There are many ways to solve this problem. without knowing the details of what your “cluster” is and how the new node comes to life, maybe it is registered using the wizard, loads data, etc. in bootstrap. for example, on hadoop, a new subordinate node must be registered in the namenode, which will serve its contents. but ignoring it. just focusing on launching a new node.
you can use cli tools for windows or Linux instances. I am firing them from both dev boxes both in the OS and on the servers of both OSs. here is a link for linux for example:
http://docs.aws.amazon.com/AWSEC2/latest/UserGuide/setting_up_ec2_command_linux.html#set_aes_home_linux
They consist of many commands that you can execute in a dos or linux shell to do something like fire from an instance or complete it. they require setting environment variables such as your aws credentials and java path. here is an example of input and output for creating an instance in AvailZone = us-east-1d
sample command: ec2-request-spot-instances ami-52009e3b -p 0.02 -z us-east-1d --key DrewKP3 - group linux -instance-type m1.medium -n 1 - one-time type
samples: SPOTINSTANCEREQUEST sir-0fd0dc32 0.020000 one-time Linux / UNIX open 2013-05-01T09: 22: 18-0400 ami-52009e3b m1.medium DrewKP3 linux us-east-1d monitoring disabled
Note. I get cheap and use a 2 percent instance of Spot, in which you will use a standard instance, not a place. but then again I create hundreds of servers.
Good, so you have a database. for argument, let's say you have AWS RDS mysql, the micro-instance works in Multi-AvailZone mode for an extra half price per hour. that is 72 cents a day. It contains a table, name it zonepref (AZ, preference). such as
we are west 1b, 1
we-west-1c, 2
we-west-2b, 3
we-east-1d, 4
ec west-1b, 5
ar-southeast-1a, 6
you get the idea. Preference zones.
RDS has another table, which is something like "active_nodes" with IP columns addr, instance-id, zone, lastcontact, status (string, string, string, datetime, char).
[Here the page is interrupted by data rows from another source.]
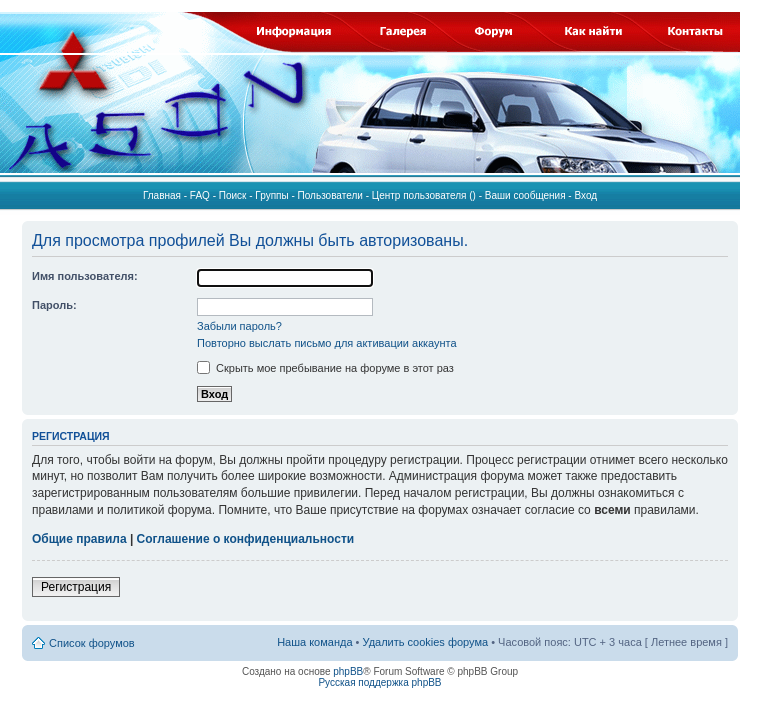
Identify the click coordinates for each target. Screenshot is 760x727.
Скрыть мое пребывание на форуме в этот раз (325, 368)
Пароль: (54, 305)
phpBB (348, 671)
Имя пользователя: (85, 276)
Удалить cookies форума (426, 642)
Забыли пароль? (239, 326)
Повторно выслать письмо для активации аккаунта (327, 343)
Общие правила (79, 539)
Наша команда (314, 642)
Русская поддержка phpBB (379, 682)
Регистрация (76, 587)
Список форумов (92, 643)
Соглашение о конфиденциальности (246, 539)
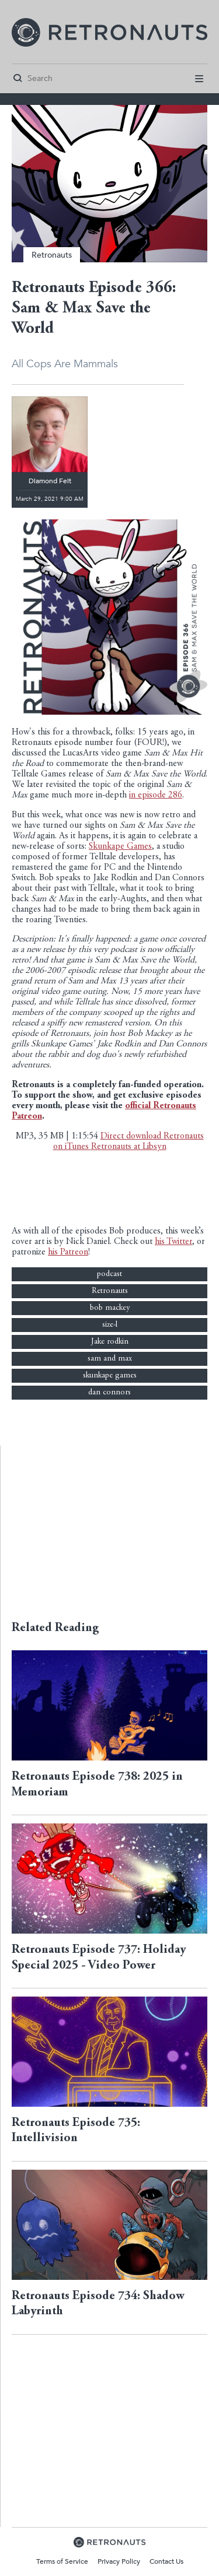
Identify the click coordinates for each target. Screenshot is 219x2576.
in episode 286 (155, 795)
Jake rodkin (109, 1342)
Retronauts (52, 255)
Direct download (132, 1136)
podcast (109, 1274)
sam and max (110, 1359)
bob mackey (110, 1308)
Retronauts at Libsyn (128, 1147)
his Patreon (68, 1252)
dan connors (109, 1393)
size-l (109, 1325)
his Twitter (173, 1242)
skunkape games (110, 1376)
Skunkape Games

Assume that it contains the following active node data:
'10 .70.132.101 ',' i-2c55bb41 ',' us-east-1d ',' 2013-05-01 11:18:09 ',' A '
'10 .70.132.102 ',' i-2c66bb42 ',' us-west-1b ',' 2013-05-01 11:14:34 ',' A '
'10 .70.132.103 ',' i-2c77bb43 ',' us-west-2b ',' 2013-05-01 11:17:17 ',' A '
'A' = Live and Healthy, 'G' = Dead, 'D' = Dead
now your node at startup either sets the cron job or starts the service, allowing you to call it a server in any language you like, for example, java or ruby. this is baked in your ami to start at startup, and upon initialization it exits and inserts its data into the active_nodes table, so its row is there. at least every 5 minutes (depending on how critical the mission is for all this). the cron job will run at that interval, or java / ruby will create a thread that will sleep for that period of time. when it comes to life, he grabs his ipaddr, instanceid, AZ and calls RDS to update his line, where status = 'A', using UTC for the last contact, which is agreed at time points. If it is not “A,” the update will not occur.
In addition, it updates the status column of any other ip addr row that has status = 'A', changing it to status = 'G' (going dead) for any, as I said, another ipaddr, which is now () -lastcontact more than, say, 6 or 7 minutes. Alternatively, he can use sockets (choose a port) to contact the Going Dead server and say hey, are you there? If so, perhaps the Going Dead server simply cannot access the RDS, as it is in Multi-AZ, but it can still handle other traffic. If there is no contact, change the status of another server to "D" = "Dead". Check as necessary.
The concept of writing a “server” that runs on a node here is one that has a sleeping home stream, and a main thread that will block / listen on the port. all this can be written in ruby in less than 50 to 70 lines of code.
Servers can use the CLI and terminate the instance identifier on other servers, but before doing this, it will do something like a problem with the select clause from the zonepref table, sorted by preference for the first row that is not in active_nodes. now it has the following zone, it starts ec2-run instances with the correct amid-id and the next zone, etc., if necessary, passing user data if necessary. You do not want both Alive servers to create a new instance, so either complete the creation with row lock in mysql, or push the request to the queue or stack, so only one of them executes it.
in any case, it may seem redundant, but I am doing a lot of cluster work where the nodes must communicate directly with each other. Note that I am not assuming that just because the node seems to have lost its heartbeat, that its AZ has fallen:> Perhaps only this instance has lost lunch.